At 52, Howard, who had gray hair and an infectious smile, became the oldest known U.S. woman to die in combat.
This is complicated.
From what the
article says, Howard enjoyed her civil affairs work in Afghanistan. I'm glad she could find purpose in her life. But her death is also an indicator:
That she was in Afghanistan, serving as a gunner on a Humvee, shows the drain two wars have put on an all-volunteer military. She was the new face of the military's civil-affairs units, which do reconstruction and relief work. Constant deployments have tapped out the regular Army Reservists who most often filled those jobs in Iraq and Afghanistan.

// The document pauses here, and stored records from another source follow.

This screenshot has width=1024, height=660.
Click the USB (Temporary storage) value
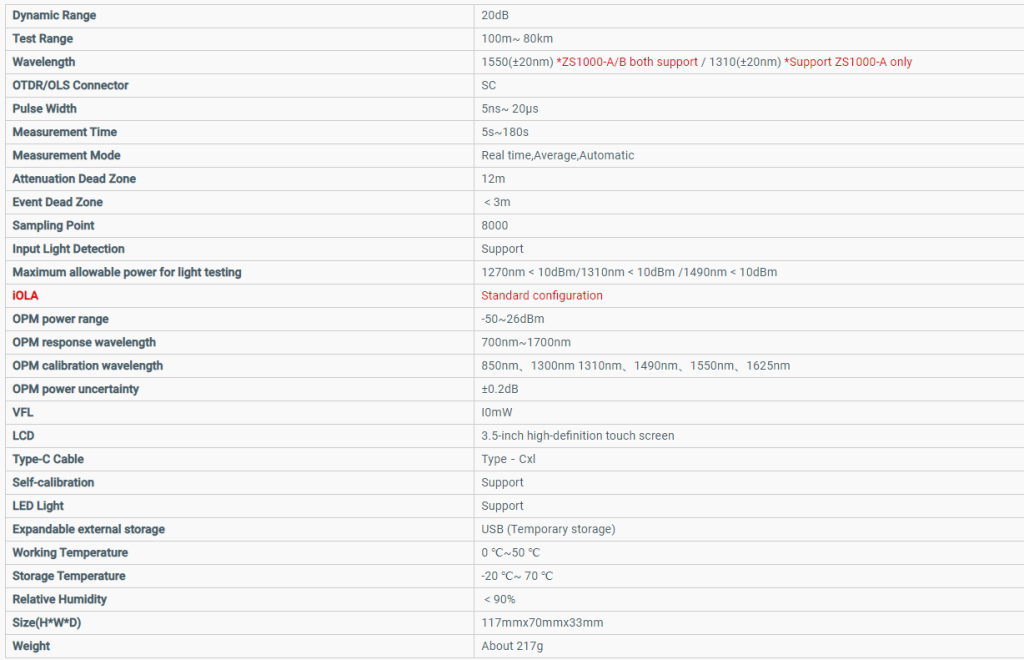tap(548, 529)
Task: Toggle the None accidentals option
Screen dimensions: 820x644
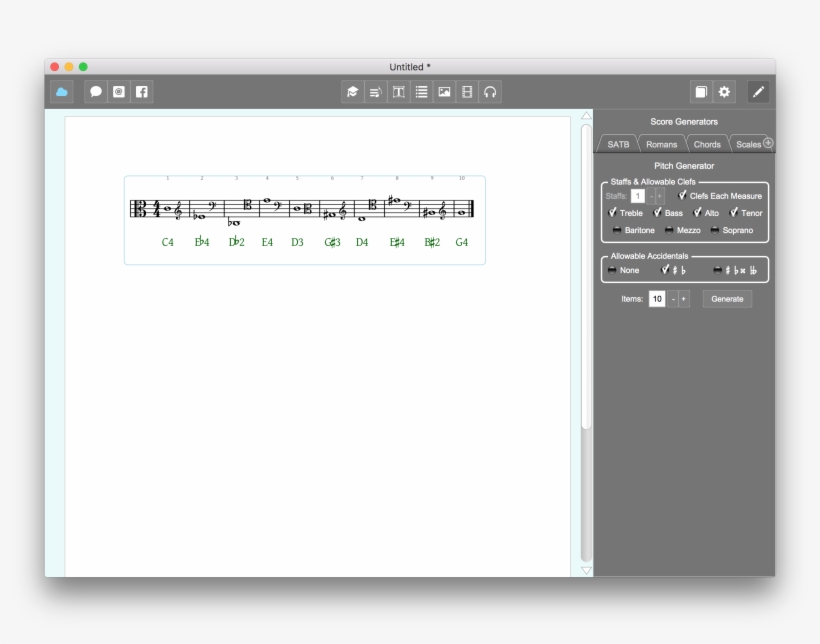Action: coord(613,270)
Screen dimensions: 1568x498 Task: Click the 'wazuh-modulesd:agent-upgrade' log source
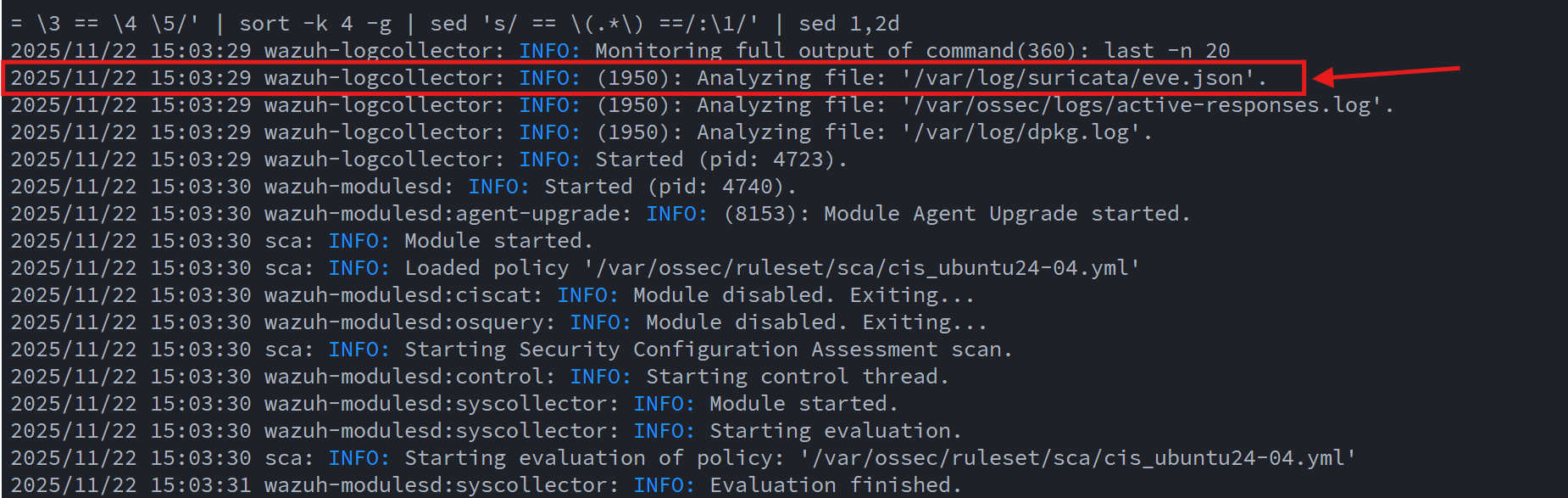point(448,214)
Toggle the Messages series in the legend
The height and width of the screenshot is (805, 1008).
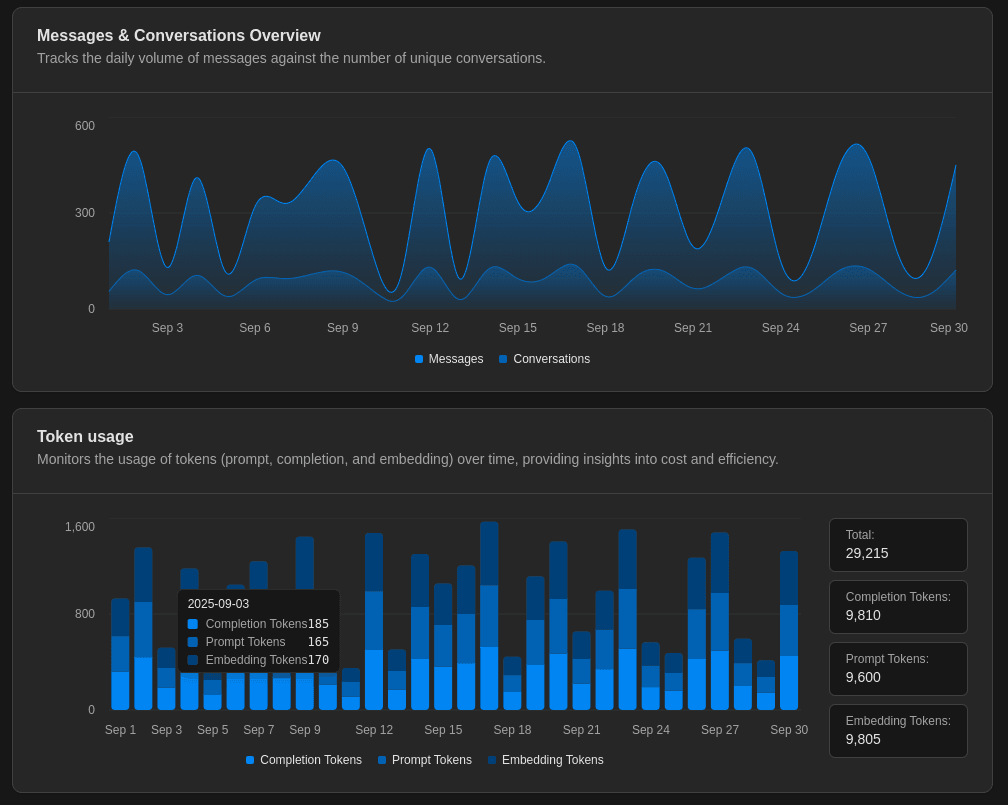pos(449,359)
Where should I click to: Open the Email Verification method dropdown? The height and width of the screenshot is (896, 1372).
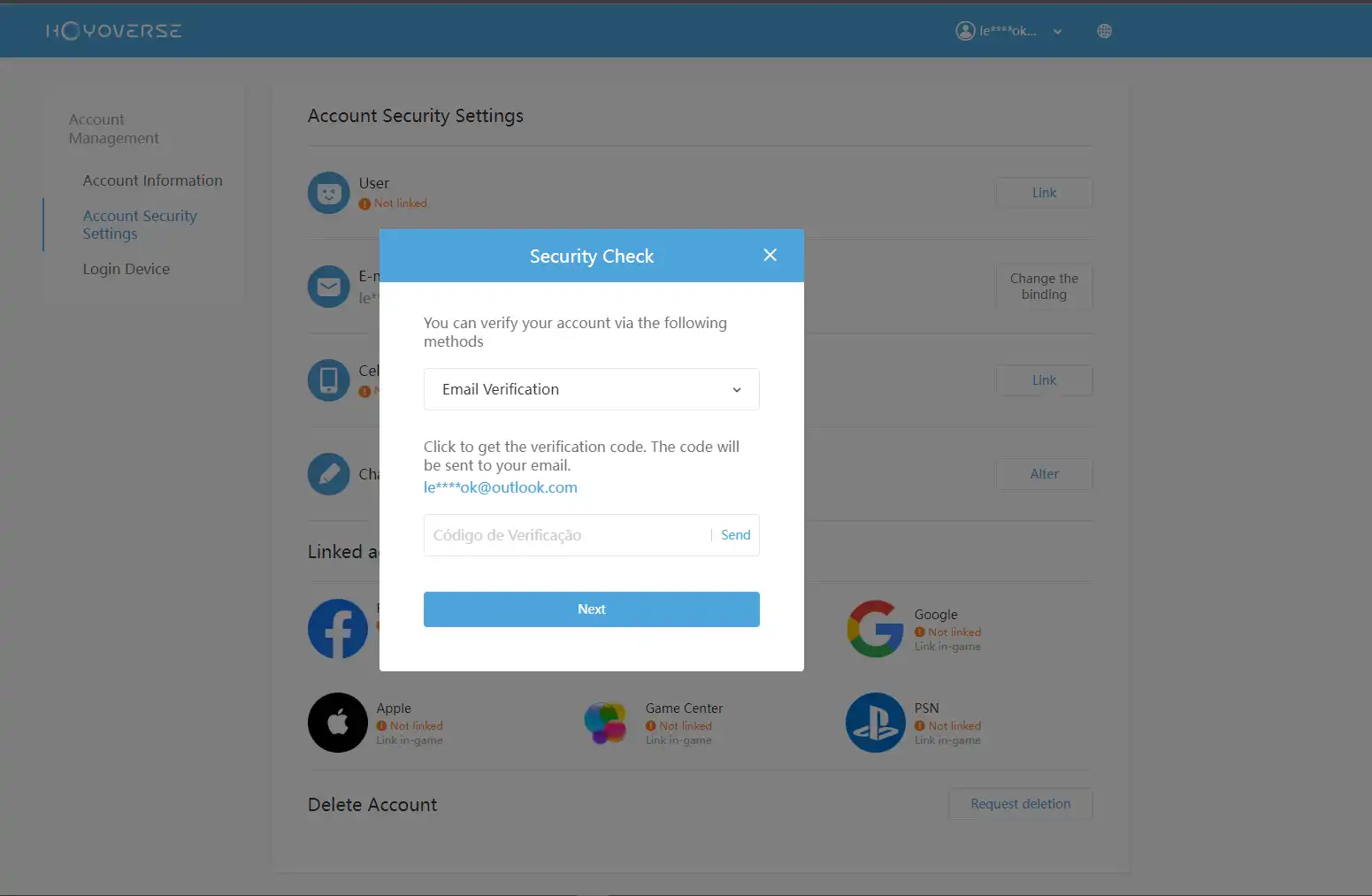coord(591,389)
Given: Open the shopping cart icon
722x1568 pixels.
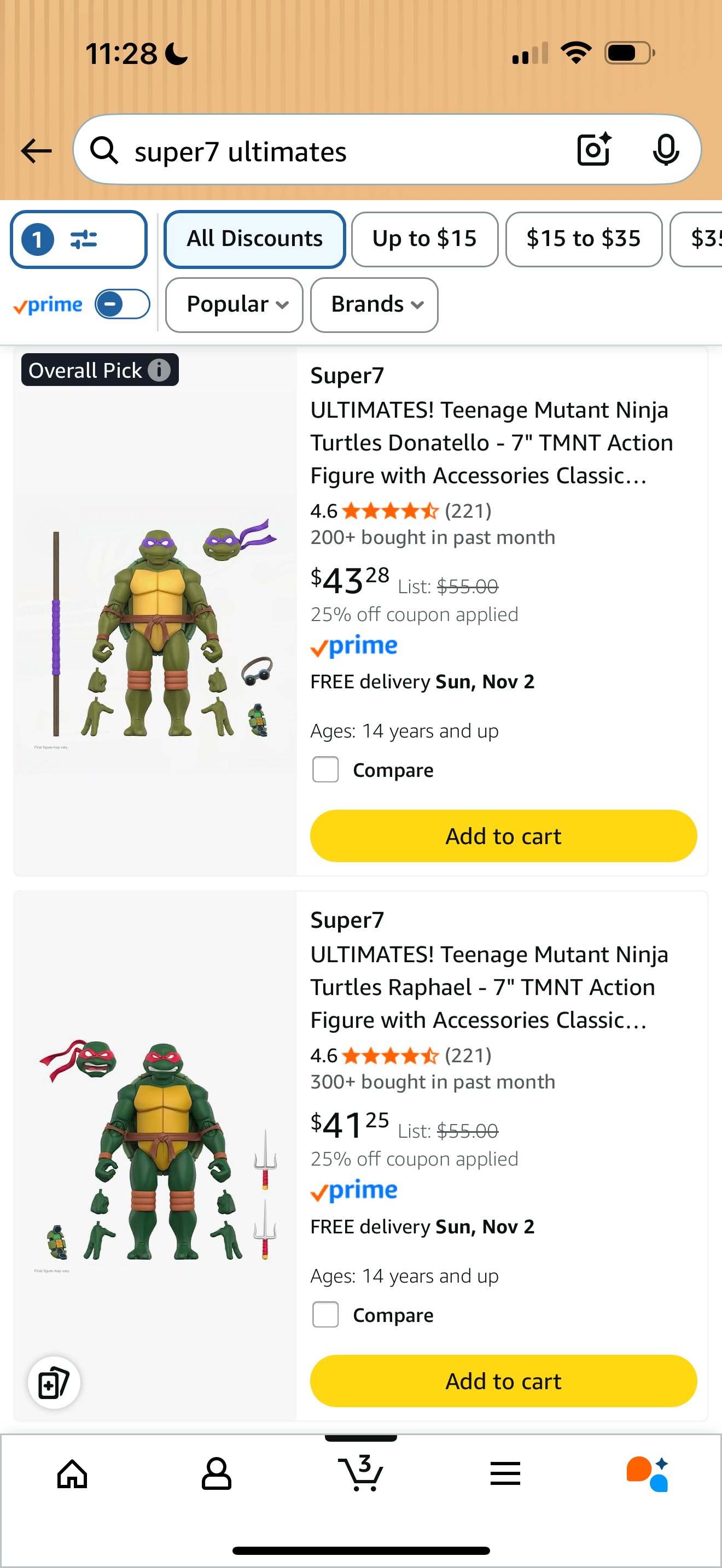Looking at the screenshot, I should [x=361, y=1473].
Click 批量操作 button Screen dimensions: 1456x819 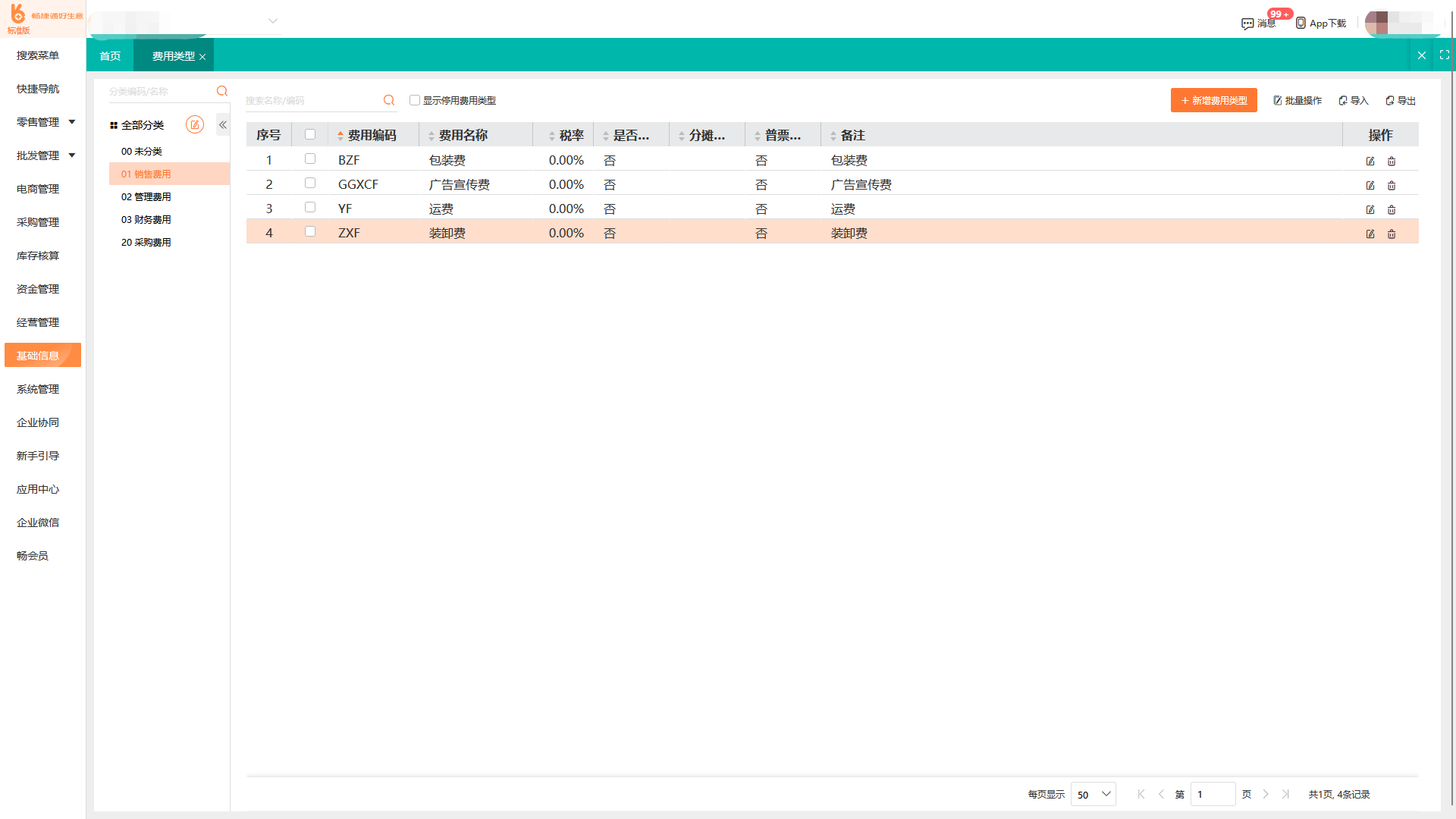coord(1297,99)
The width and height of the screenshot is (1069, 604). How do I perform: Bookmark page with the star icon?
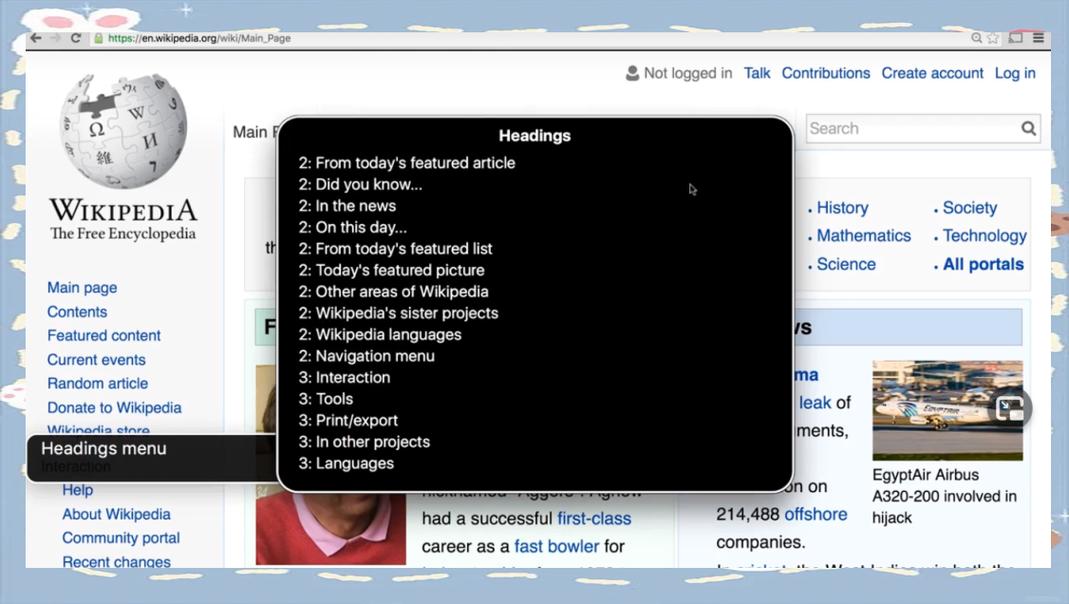993,38
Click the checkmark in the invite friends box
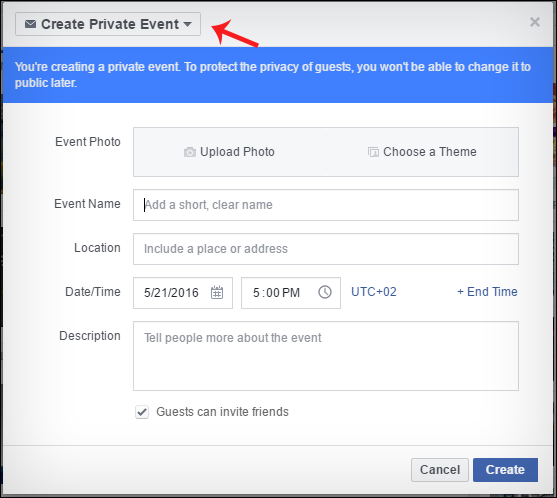Screen dimensions: 557x498 (142, 412)
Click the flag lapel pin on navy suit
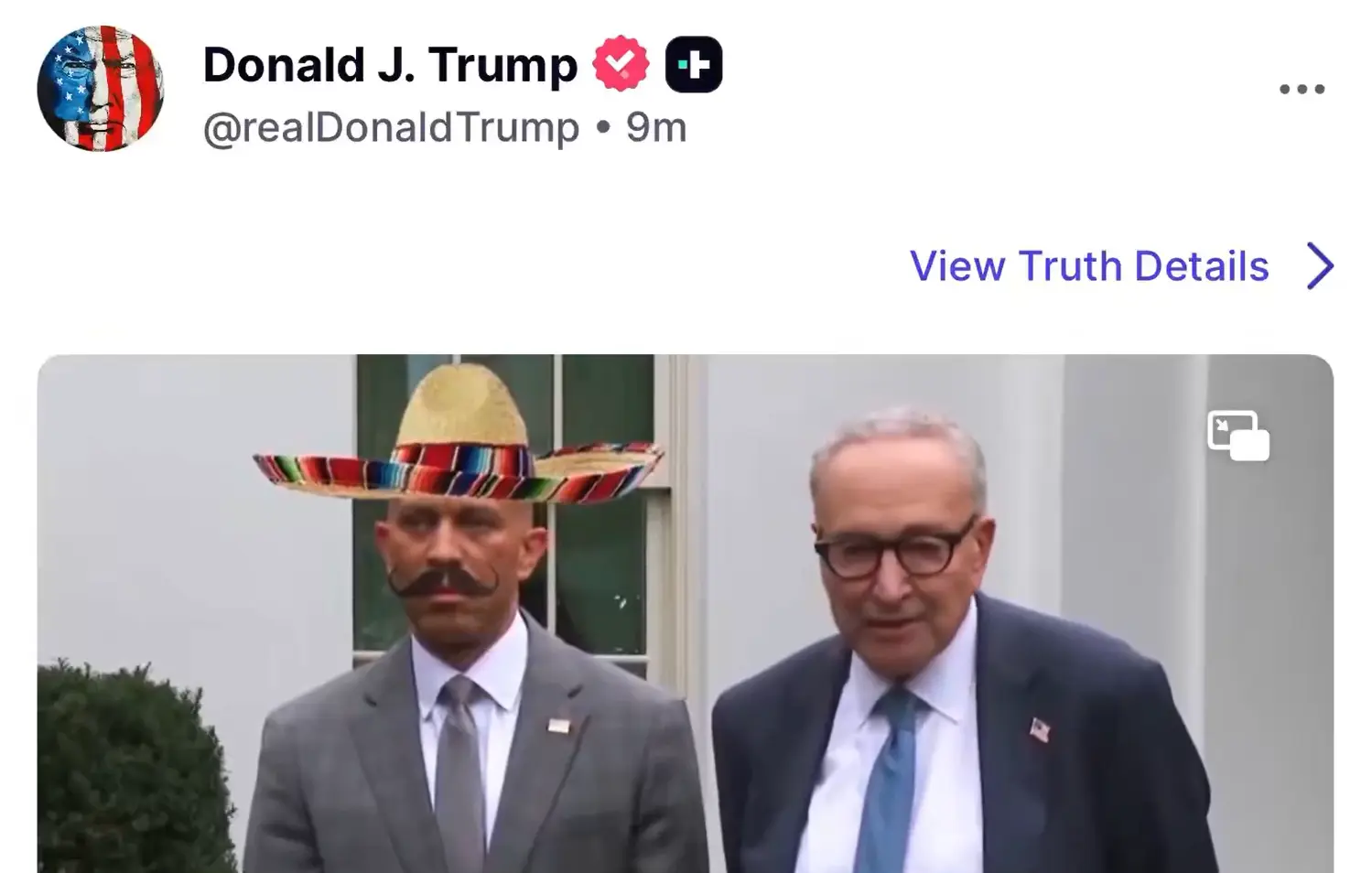This screenshot has height=873, width=1372. pyautogui.click(x=1039, y=729)
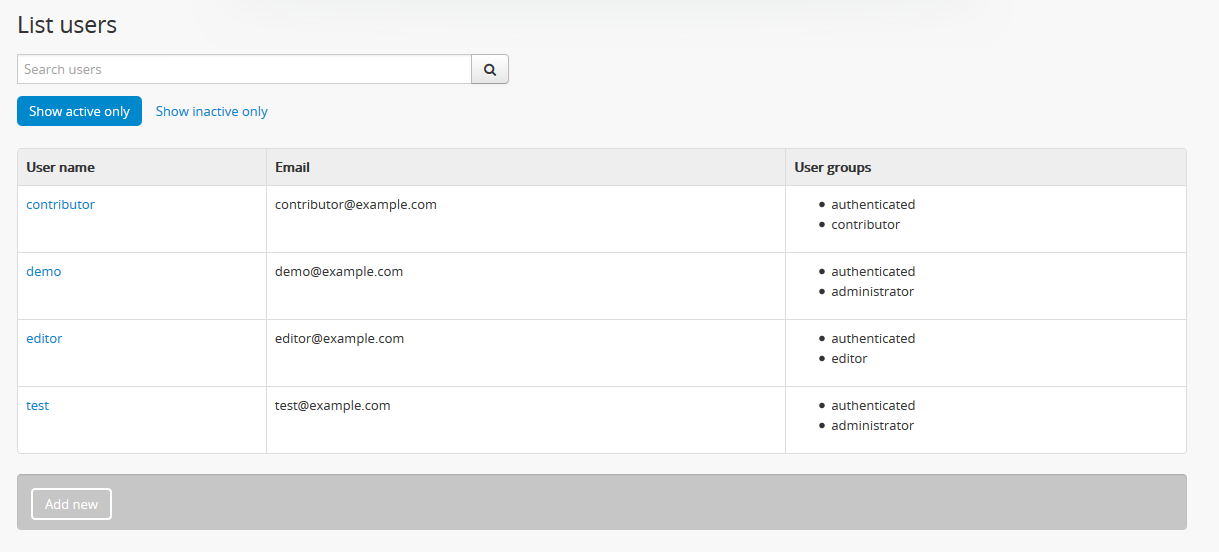Click the User groups column header
This screenshot has width=1219, height=552.
click(832, 167)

Howard had never been deployed before, not since joining the Reserves on a whim in 1988. After her medical unit was disbanded in 1996, she was assigned to the Individual Ready Reserves, for soldiers without a unit.
She went to monthly drills but mainly handled paperwork, biding her time, putting in her 20 years before earning retirement benefits.
But as a stopgap -- and in a first for the U.S. military -- provincial-reconstruction teams in Afghanistan were being filled by a mix of Navy, Air Force, Army, National Guard and Reserve soldiers.
Bush's insane war in Iraq is a contributing factor to this woman's death in service to her country. It may be melodramatic, but I can't help but think that if our military had stayed focussed on Afghanistan, we might have had a chance to rout the Taliban by now, regardless of any help they may be getting from Musharaff. Meredith Howard wouldn't have been a target of a suicide bomber, a tactic imported to Afghanistan from Iraq.
RIP SFC Howard.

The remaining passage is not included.